Common Mistakes to Avoid

  • Confusing sensitivity with specificity is wrong because sensitivity focuses on detecting disease, while specificity focuses on excluding people without disease.
  • Treating a lab result as a final diagnosis is wrong because test results must be interpreted with symptoms, history, exam findings, and possible errors.
  • Ignoring specimen labeling is dangerous because a mislabeled sample can lead to the wrong patient receiving the wrong diagnosis or treatment.
  • Assuming normal ranges are the same for everyone is wrong because age, sex, pregnancy, medications, and lab methods can affect expected values.
  • Overlooking false positives and false negatives is wrong because every diagnostic test has limits and may require repeat testing or confirmation.

Practice Questions

  1. 1 A test finds 90 true positives and misses 10 people who have the disease.

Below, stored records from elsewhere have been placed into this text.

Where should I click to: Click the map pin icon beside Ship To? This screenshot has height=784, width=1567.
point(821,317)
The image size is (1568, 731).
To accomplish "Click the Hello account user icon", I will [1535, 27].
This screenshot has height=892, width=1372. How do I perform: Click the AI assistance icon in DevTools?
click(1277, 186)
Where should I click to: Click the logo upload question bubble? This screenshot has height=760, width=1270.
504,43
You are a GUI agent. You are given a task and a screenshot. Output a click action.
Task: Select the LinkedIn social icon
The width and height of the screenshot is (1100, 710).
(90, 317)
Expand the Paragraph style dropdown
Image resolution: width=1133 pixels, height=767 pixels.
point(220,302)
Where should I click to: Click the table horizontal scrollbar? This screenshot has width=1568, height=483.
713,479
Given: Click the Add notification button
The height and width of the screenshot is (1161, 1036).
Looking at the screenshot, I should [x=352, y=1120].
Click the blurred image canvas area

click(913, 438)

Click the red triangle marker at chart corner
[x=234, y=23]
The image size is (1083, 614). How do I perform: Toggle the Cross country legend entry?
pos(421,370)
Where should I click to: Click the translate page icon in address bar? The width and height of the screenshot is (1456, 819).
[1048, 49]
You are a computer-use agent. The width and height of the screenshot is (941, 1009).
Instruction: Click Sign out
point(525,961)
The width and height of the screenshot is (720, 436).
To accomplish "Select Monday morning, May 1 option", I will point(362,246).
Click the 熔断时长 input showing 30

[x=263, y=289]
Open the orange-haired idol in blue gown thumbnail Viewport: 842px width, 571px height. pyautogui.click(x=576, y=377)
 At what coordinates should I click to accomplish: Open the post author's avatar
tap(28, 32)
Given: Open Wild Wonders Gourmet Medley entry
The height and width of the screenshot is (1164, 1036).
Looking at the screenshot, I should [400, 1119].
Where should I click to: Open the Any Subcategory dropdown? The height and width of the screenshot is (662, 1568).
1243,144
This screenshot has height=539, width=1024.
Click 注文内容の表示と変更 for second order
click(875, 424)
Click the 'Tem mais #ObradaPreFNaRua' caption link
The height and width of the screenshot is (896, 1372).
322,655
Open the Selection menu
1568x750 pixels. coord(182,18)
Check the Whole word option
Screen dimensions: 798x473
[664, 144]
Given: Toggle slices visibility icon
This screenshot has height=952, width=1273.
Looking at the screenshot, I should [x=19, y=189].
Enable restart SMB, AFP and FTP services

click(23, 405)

Calculate the sensitivity.
  2. 2 A test correctly identifies 180 people without a disease and incorrectly labels 20 healthy people as positive. Calculate the specificity.
  3. 3 In a screening program, there are 45 true positives and 15 false positives. Calculate the positive predictive value.
  4. 4 Explain why a doctor should not diagnose a patient using only one abnormal lab value without considering symptoms, history, and possible test error.